EXERCISE REQUIREMENTS —
Once you have read the records below, write them all out exactly as given.

TASK DATA —
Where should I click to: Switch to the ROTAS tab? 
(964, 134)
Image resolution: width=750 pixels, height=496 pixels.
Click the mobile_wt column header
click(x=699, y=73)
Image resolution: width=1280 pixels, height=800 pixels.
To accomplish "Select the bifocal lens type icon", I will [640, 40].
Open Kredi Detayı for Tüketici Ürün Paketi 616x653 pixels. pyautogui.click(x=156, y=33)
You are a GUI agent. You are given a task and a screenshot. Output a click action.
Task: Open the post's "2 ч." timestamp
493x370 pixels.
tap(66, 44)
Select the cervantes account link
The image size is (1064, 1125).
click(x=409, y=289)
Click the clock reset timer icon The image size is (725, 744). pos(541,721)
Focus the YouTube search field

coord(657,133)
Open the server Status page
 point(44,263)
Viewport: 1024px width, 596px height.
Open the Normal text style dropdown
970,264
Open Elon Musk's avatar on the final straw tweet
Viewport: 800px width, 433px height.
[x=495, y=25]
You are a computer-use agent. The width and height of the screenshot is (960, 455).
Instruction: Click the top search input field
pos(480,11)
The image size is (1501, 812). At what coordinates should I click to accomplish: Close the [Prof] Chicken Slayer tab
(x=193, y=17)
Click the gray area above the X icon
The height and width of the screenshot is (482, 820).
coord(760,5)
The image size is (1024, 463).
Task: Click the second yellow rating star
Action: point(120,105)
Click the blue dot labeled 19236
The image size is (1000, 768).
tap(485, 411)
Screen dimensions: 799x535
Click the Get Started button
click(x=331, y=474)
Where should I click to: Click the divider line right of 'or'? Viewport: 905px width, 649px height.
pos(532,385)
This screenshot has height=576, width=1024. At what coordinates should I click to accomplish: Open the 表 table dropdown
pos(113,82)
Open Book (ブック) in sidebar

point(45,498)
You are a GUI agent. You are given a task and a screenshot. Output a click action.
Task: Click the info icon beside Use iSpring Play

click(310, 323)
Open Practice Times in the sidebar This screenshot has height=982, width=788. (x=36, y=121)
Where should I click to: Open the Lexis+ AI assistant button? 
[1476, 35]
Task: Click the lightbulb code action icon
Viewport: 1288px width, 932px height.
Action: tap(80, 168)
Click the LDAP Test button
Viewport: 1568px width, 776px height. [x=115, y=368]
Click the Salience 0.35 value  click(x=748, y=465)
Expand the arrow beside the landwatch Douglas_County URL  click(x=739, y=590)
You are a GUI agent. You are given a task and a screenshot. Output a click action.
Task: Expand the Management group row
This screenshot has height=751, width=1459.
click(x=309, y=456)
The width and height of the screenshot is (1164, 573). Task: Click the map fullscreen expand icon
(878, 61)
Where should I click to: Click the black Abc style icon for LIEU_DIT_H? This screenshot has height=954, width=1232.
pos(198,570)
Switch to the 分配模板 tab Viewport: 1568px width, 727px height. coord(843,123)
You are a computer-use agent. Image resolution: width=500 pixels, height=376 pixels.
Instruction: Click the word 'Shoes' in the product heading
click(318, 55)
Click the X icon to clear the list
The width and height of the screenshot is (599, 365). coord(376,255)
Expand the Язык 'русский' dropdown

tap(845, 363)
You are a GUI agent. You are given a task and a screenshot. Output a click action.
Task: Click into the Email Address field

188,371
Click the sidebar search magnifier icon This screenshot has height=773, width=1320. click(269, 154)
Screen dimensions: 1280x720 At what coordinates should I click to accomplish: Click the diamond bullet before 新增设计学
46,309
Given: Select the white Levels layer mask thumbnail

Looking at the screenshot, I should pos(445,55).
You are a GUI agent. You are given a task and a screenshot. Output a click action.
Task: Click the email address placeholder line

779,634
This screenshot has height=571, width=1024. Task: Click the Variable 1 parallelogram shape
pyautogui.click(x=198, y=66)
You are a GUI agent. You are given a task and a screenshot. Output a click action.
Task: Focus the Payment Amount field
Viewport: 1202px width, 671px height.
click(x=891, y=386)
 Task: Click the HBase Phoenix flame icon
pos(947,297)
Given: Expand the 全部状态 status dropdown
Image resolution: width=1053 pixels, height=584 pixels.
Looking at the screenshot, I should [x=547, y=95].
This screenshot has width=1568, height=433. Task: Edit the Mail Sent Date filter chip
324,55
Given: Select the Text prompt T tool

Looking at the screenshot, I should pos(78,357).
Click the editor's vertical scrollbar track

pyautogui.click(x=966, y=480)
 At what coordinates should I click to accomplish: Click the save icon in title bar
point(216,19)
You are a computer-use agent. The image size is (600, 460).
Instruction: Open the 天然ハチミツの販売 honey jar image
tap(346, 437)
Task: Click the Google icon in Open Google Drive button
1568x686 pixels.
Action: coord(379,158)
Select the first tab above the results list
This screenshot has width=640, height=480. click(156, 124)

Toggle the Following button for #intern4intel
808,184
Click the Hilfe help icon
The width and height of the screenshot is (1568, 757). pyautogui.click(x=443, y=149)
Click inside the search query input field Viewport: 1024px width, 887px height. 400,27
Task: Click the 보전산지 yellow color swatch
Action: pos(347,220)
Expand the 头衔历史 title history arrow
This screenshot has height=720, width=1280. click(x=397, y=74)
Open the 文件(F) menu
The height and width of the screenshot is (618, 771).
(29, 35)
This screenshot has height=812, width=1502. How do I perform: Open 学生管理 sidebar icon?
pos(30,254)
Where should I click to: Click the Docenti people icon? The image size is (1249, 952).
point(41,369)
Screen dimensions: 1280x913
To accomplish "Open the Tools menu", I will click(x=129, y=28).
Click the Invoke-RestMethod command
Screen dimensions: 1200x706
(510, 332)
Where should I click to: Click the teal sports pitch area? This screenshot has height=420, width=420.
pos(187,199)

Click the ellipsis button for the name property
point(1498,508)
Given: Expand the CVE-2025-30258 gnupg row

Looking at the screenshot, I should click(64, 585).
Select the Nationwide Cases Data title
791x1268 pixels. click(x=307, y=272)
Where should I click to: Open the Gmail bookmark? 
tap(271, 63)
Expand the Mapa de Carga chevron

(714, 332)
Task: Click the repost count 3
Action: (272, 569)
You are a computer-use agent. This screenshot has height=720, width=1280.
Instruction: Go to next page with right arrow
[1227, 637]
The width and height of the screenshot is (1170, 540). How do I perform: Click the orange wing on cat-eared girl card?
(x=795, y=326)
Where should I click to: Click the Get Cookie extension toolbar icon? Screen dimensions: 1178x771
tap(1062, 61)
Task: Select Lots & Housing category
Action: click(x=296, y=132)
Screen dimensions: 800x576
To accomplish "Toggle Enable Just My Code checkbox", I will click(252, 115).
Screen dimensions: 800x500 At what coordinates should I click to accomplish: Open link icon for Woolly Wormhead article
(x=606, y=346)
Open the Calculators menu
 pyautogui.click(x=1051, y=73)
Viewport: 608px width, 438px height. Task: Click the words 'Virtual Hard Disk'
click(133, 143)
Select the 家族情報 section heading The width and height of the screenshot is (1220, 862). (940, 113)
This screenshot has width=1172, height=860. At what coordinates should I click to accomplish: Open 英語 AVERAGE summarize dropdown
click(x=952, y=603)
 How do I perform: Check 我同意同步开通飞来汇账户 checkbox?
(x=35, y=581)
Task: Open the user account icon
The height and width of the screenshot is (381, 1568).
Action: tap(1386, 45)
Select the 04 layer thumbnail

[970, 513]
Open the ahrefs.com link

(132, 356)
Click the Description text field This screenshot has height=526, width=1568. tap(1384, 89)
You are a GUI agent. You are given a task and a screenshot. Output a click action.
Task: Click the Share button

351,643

EXERCISE RESPONSE —
Where should I click to: Switch to the ROTAS tab? 
(964, 134)
Image resolution: width=750 pixels, height=496 pixels.
Click the mobile_wt column header
click(x=699, y=73)
Image resolution: width=1280 pixels, height=800 pixels.
To accomplish "Select the bifocal lens type icon", I will [640, 40].
Open Kredi Detayı for Tüketici Ürün Paketi 616x653 pixels. pyautogui.click(x=156, y=33)
You are a GUI agent. You are given a task and a screenshot. Output a click action.
Task: Open the post's "2 ч." timestamp
493x370 pixels.
tap(66, 44)
Select the cervantes account link
The image size is (1064, 1125).
click(x=409, y=289)
Click the clock reset timer icon The image size is (725, 744). pos(541,721)
Focus the YouTube search field

coord(657,133)
Open the server Status page
 point(44,263)
Viewport: 1024px width, 596px height.
Open the Normal text style dropdown
970,264
Open Elon Musk's avatar on the final straw tweet
Viewport: 800px width, 433px height.
[x=495, y=25]
You are a computer-use agent. The width and height of the screenshot is (960, 455).
Instruction: Click the top search input field
pos(480,11)
The image size is (1501, 812). At what coordinates should I click to accomplish: Close the [Prof] Chicken Slayer tab
(x=193, y=17)
Click the gray area above the X icon
The height and width of the screenshot is (482, 820).
coord(760,5)
The image size is (1024, 463).
Task: Click the second yellow rating star
Action: point(120,105)
Click the blue dot labeled 19236
The image size is (1000, 768).
tap(485, 411)
Screen dimensions: 799x535
Click the Get Started button
click(x=331, y=474)
Where should I click to: Click the divider line right of 'or'? Viewport: 905px width, 649px height.
pos(532,385)
This screenshot has height=576, width=1024. At what coordinates should I click to accomplish: Open the 表 table dropdown
pos(113,82)
Open Book (ブック) in sidebar

point(45,498)
You are a GUI agent. You are given a task and a screenshot. Output a click action.
Task: Click the info icon beside Use iSpring Play

click(310, 323)
Open Practice Times in the sidebar This screenshot has height=982, width=788. (x=36, y=121)
Where should I click to: Open the Lexis+ AI assistant button? 
[1476, 35]
Task: Click the lightbulb code action icon
Viewport: 1288px width, 932px height.
Action: tap(80, 168)
Click the LDAP Test button
Viewport: 1568px width, 776px height. [x=115, y=368]
Click the Salience 0.35 value  click(x=748, y=465)
Expand the arrow beside the landwatch Douglas_County URL  click(x=739, y=590)
You are a GUI agent. You are given a task and a screenshot. Output a click action.
Task: Expand the Management group row
This screenshot has height=751, width=1459.
click(x=309, y=456)
The width and height of the screenshot is (1164, 573). Task: Click the map fullscreen expand icon
(878, 61)
Where should I click to: Click the black Abc style icon for LIEU_DIT_H? This screenshot has height=954, width=1232.
pos(198,570)
Switch to the 分配模板 tab Viewport: 1568px width, 727px height. coord(843,123)
You are a computer-use agent. Image resolution: width=500 pixels, height=376 pixels.
Instruction: Click the word 'Shoes' in the product heading
click(318, 55)
Click the X icon to clear the list
The width and height of the screenshot is (599, 365). coord(376,255)
Expand the Язык 'русский' dropdown

tap(845, 363)
You are a GUI agent. You are given a task and a screenshot. Output a click action.
Task: Click into the Email Address field

188,371
Click the sidebar search magnifier icon This screenshot has height=773, width=1320. click(269, 154)
Screen dimensions: 1280x720 At what coordinates should I click to accomplish: Click the diamond bullet before 新增设计学
46,309
Given: Select the white Levels layer mask thumbnail

Looking at the screenshot, I should pos(445,55).
You are a GUI agent. You are given a task and a screenshot. Output a click action.
Task: Click the email address placeholder line

779,634
This screenshot has height=571, width=1024. Task: Click the Variable 1 parallelogram shape
pyautogui.click(x=198, y=66)
You are a GUI agent. You are given a task and a screenshot. Output a click action.
Task: Focus the Payment Amount field
Viewport: 1202px width, 671px height.
click(x=891, y=386)
 Task: Click the HBase Phoenix flame icon
pos(947,297)
Given: Expand the 全部状态 status dropdown
Image resolution: width=1053 pixels, height=584 pixels.
Looking at the screenshot, I should [x=547, y=95].
This screenshot has width=1568, height=433. Task: Edit the Mail Sent Date filter chip
324,55
Given: Select the Text prompt T tool

Looking at the screenshot, I should pos(78,357).
Click the editor's vertical scrollbar track

pyautogui.click(x=966, y=480)
 At what coordinates should I click to accomplish: Click the save icon in title bar
point(216,19)
You are a computer-use agent. The image size is (600, 460).
Instruction: Open the 天然ハチミツの販売 honey jar image
tap(346, 437)
Task: Click the Google icon in Open Google Drive button
1568x686 pixels.
Action: coord(379,158)
Select the first tab above the results list
This screenshot has width=640, height=480. click(156, 124)

Toggle the Following button for #intern4intel
808,184
Click the Hilfe help icon
The width and height of the screenshot is (1568, 757). pyautogui.click(x=443, y=149)
Click inside the search query input field Viewport: 1024px width, 887px height. 400,27
Task: Click the 보전산지 yellow color swatch
Action: pos(347,220)
Expand the 头衔历史 title history arrow
This screenshot has height=720, width=1280. click(x=397, y=74)
Open the 文件(F) menu
The height and width of the screenshot is (618, 771).
(29, 35)
This screenshot has height=812, width=1502. How do I perform: Open 学生管理 sidebar icon?
pos(30,254)
Where should I click to: Click the Docenti people icon? The image size is (1249, 952).
point(41,369)
Screen dimensions: 1280x913
To accomplish "Open the Tools menu", I will click(x=129, y=28).
Click the Invoke-RestMethod command
Screen dimensions: 1200x706
(510, 332)
Where should I click to: Click the teal sports pitch area? This screenshot has height=420, width=420.
pos(187,199)

Click the ellipsis button for the name property
point(1498,508)
Given: Expand the CVE-2025-30258 gnupg row

Looking at the screenshot, I should click(64, 585).
Select the Nationwide Cases Data title
791x1268 pixels. click(x=307, y=272)
Where should I click to: Open the Gmail bookmark? 
tap(271, 63)
Expand the Mapa de Carga chevron

(714, 332)
Task: Click the repost count 3
Action: (272, 569)
You are a computer-use agent. This screenshot has height=720, width=1280.
Instruction: Go to next page with right arrow
[1227, 637]
The width and height of the screenshot is (1170, 540). How do I perform: Click the orange wing on cat-eared girl card?
(x=795, y=326)
Where should I click to: Click the Get Cookie extension toolbar icon? Screen dimensions: 1178x771
tap(1062, 61)
Task: Select Lots & Housing category
Action: click(x=296, y=132)
Screen dimensions: 800x576
To accomplish "Toggle Enable Just My Code checkbox", I will click(252, 115).
Screen dimensions: 800x500 At what coordinates should I click to accomplish: Open link icon for Woolly Wormhead article
(x=606, y=346)
Open the Calculators menu
 pyautogui.click(x=1051, y=73)
Viewport: 608px width, 438px height. Task: Click the words 'Virtual Hard Disk'
click(133, 143)
Select the 家族情報 section heading The width and height of the screenshot is (1220, 862). (940, 113)
This screenshot has width=1172, height=860. At what coordinates should I click to accomplish: Open 英語 AVERAGE summarize dropdown
click(x=952, y=603)
 How do I perform: Check 我同意同步开通飞来汇账户 checkbox?
(x=35, y=581)
Task: Open the user account icon
The height and width of the screenshot is (381, 1568).
Action: tap(1386, 45)
Select the 04 layer thumbnail

[970, 513]
Open the ahrefs.com link

(132, 356)
Click the Description text field This screenshot has height=526, width=1568. tap(1384, 89)
You are a GUI agent. You are given a task and a screenshot. Output a click action.
Task: Click the Share button

351,643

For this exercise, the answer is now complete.